**PROBLEM DETAILS**
Can you find every line in the records below that contains the word "element" and copy each one out in full?

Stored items

* * * * * * * * *

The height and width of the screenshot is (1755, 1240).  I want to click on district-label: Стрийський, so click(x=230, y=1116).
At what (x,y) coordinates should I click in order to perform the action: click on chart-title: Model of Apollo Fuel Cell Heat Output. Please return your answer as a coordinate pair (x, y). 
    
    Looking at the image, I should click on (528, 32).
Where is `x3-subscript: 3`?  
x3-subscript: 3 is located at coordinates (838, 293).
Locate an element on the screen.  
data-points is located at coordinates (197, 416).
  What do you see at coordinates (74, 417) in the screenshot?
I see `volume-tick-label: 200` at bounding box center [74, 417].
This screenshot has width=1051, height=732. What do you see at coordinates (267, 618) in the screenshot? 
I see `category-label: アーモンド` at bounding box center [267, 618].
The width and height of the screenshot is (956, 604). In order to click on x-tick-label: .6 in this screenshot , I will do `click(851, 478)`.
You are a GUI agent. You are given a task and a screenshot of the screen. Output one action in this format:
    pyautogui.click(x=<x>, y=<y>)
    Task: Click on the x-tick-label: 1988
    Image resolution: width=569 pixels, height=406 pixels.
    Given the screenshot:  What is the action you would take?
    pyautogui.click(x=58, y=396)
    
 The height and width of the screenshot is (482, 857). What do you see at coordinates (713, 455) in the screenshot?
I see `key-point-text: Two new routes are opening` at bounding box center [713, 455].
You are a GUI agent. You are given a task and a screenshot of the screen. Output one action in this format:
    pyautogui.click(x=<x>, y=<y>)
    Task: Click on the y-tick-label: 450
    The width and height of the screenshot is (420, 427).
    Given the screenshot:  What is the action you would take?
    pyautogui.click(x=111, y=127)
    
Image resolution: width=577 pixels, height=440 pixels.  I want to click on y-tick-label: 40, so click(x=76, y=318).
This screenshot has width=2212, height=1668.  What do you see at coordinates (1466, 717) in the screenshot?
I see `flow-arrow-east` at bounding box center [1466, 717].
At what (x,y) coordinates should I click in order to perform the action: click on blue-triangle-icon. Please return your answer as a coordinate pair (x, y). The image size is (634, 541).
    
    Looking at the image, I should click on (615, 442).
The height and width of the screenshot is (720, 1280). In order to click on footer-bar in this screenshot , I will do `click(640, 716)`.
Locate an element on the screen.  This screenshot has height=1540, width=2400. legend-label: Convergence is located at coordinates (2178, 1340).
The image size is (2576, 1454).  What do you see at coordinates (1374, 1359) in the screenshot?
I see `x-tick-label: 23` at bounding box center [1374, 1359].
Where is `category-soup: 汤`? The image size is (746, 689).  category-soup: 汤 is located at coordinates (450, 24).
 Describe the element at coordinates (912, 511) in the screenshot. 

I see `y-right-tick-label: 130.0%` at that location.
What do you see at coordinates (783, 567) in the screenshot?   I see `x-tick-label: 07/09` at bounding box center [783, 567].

* * * * * * * * *

**RESULT OF THE TASK**
Locate an element on the screen.  
Locate an element on the screen.  This screenshot has height=1540, width=2400. legend-label: Convergence is located at coordinates (2178, 1340).
 Describe the element at coordinates (912, 511) in the screenshot. 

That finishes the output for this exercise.